YOUR ASSIGNMENT:
Go through the entries below. Copy each line in which "computer" appears.

TASK MATERIAL:
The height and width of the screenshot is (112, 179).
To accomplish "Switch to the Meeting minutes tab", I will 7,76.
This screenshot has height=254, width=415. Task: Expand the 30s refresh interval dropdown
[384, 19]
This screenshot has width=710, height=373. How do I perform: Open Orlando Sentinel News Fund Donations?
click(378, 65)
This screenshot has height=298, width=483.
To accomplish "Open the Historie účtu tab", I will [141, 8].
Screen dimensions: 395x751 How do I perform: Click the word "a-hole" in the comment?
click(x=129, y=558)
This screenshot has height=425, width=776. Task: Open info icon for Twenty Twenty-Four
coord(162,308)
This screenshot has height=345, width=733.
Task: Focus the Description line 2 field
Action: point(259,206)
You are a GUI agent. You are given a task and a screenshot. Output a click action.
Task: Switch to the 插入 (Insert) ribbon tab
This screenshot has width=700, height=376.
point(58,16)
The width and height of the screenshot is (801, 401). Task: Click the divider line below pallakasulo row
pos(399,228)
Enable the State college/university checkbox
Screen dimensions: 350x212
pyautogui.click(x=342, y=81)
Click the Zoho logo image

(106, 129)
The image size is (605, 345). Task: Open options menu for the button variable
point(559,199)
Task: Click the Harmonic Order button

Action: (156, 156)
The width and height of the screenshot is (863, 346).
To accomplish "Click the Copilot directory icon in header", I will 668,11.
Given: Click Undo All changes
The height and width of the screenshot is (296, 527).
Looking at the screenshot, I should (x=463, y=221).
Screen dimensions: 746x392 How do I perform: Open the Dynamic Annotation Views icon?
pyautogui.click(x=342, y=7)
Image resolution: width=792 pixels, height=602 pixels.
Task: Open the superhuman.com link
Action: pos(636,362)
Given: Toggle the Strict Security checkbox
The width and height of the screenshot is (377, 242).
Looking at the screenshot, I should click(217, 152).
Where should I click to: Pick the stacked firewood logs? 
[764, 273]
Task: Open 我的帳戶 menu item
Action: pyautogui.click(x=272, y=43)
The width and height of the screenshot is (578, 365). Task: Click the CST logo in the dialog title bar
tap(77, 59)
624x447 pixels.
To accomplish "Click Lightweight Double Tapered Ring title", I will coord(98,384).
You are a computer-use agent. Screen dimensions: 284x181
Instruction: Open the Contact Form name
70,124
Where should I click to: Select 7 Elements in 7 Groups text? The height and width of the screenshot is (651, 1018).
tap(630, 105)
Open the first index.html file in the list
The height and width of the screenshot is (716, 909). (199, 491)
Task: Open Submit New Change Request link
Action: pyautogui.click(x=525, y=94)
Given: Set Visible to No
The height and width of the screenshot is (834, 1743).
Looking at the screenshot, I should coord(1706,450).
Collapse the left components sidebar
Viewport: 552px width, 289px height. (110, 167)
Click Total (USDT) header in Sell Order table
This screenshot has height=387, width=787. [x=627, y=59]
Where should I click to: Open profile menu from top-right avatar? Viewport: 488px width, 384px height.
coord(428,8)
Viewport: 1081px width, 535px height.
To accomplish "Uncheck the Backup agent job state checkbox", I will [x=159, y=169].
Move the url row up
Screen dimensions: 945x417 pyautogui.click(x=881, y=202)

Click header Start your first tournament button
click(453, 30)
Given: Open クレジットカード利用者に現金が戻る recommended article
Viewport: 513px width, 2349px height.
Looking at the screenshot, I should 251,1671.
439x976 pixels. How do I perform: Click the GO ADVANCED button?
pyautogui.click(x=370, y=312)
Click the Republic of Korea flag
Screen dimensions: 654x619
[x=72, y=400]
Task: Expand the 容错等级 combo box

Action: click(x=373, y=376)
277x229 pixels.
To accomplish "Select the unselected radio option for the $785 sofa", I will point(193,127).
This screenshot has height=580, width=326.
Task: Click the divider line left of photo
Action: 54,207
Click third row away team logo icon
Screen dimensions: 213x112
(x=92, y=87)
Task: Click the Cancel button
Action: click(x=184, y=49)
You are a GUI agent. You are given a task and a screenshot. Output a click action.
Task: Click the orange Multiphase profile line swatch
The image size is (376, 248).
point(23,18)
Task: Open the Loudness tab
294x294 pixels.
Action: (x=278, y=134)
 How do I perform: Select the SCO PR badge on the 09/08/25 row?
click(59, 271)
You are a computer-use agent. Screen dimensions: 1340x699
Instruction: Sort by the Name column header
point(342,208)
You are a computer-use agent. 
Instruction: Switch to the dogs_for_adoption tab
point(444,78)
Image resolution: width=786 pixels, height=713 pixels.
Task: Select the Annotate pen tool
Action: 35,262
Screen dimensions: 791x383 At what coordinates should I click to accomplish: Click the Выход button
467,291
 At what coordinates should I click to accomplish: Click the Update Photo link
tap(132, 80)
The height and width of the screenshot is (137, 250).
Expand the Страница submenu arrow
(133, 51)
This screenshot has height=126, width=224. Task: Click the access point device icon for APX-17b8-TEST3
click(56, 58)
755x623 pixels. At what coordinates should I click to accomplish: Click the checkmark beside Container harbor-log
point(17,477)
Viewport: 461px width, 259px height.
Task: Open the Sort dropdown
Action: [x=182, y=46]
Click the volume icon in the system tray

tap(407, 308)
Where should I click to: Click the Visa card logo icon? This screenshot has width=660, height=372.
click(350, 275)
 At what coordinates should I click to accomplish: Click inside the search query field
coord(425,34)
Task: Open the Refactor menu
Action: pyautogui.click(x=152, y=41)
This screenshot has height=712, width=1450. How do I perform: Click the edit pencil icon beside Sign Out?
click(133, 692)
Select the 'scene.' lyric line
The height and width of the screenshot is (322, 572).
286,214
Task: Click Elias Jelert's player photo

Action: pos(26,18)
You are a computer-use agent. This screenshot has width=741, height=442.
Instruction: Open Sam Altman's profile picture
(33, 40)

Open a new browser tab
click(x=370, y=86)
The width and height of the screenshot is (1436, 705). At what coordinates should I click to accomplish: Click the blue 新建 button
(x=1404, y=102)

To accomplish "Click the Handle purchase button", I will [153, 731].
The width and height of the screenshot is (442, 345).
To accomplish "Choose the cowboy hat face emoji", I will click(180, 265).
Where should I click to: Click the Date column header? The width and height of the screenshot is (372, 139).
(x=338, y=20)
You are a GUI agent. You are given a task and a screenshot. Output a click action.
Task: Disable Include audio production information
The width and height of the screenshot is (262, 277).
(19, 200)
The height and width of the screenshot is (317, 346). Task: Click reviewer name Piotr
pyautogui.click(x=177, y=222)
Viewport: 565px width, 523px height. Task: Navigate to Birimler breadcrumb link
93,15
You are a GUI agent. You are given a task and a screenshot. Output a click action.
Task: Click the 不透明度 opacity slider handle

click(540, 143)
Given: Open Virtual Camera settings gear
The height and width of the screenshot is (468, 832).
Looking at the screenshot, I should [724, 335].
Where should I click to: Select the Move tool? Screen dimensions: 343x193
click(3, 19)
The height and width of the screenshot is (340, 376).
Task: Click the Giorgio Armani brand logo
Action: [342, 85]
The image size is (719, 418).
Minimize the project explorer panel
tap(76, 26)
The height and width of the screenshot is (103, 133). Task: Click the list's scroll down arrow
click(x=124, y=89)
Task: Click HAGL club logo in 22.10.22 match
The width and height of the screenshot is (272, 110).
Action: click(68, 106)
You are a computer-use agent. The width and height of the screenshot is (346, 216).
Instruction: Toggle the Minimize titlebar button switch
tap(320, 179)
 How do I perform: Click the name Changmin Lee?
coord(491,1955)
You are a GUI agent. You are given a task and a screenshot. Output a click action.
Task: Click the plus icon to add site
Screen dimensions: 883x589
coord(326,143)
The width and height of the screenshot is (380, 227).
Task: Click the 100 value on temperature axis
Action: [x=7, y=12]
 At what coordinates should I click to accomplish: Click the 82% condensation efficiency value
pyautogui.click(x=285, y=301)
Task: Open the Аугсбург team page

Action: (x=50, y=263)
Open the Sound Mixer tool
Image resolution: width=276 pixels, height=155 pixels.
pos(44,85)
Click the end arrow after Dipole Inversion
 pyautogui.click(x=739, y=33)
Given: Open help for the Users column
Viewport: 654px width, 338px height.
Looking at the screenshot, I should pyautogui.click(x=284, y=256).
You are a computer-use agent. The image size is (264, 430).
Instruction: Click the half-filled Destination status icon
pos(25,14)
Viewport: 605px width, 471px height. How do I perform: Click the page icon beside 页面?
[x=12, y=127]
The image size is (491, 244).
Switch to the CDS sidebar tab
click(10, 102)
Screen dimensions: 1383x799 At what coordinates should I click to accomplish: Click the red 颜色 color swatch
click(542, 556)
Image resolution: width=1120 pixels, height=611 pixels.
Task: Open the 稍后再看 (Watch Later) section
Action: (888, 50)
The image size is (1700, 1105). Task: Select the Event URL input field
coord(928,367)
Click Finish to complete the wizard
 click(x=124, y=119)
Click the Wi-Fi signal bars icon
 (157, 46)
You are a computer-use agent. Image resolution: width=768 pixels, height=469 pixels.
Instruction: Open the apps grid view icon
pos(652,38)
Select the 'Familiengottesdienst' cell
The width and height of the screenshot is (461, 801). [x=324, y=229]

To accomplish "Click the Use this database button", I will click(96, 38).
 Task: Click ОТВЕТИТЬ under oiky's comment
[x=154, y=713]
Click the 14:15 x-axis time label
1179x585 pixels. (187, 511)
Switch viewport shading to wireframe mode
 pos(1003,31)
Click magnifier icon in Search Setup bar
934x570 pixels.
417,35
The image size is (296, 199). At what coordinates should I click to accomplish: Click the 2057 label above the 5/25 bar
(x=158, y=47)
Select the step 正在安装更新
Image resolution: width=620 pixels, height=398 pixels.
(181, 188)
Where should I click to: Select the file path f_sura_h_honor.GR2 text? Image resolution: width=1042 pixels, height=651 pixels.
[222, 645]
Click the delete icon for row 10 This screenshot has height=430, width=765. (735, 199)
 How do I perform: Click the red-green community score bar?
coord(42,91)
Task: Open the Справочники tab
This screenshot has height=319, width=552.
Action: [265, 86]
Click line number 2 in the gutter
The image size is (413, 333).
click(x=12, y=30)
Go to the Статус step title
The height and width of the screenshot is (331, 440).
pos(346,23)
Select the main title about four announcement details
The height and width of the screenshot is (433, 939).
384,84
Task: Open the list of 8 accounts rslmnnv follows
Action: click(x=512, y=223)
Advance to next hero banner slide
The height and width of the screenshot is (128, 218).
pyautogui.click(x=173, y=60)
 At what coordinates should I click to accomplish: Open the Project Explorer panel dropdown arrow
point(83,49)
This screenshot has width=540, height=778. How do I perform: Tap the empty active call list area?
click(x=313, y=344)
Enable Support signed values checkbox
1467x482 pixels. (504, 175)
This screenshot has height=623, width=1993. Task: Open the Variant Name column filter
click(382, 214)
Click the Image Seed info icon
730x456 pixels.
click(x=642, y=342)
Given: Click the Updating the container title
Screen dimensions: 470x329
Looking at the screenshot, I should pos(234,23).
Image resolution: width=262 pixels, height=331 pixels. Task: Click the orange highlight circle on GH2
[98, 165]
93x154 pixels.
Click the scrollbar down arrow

SOLUTION TO THE PROBLEM:
You are a computer-use agent. Screen dimensions: 284x181
You are a computer-use agent. Screen dimensions: 1340x699
You are a computer-use agent. 
You are a computer-use agent. This screenshot has width=741, height=442.
You are a computer-use agent. The width and height of the screenshot is (346, 216).
You are a computer-use agent. The image size is (264, 430).
You are a computer-use agent. Image resolution: width=768 pixels, height=469 pixels.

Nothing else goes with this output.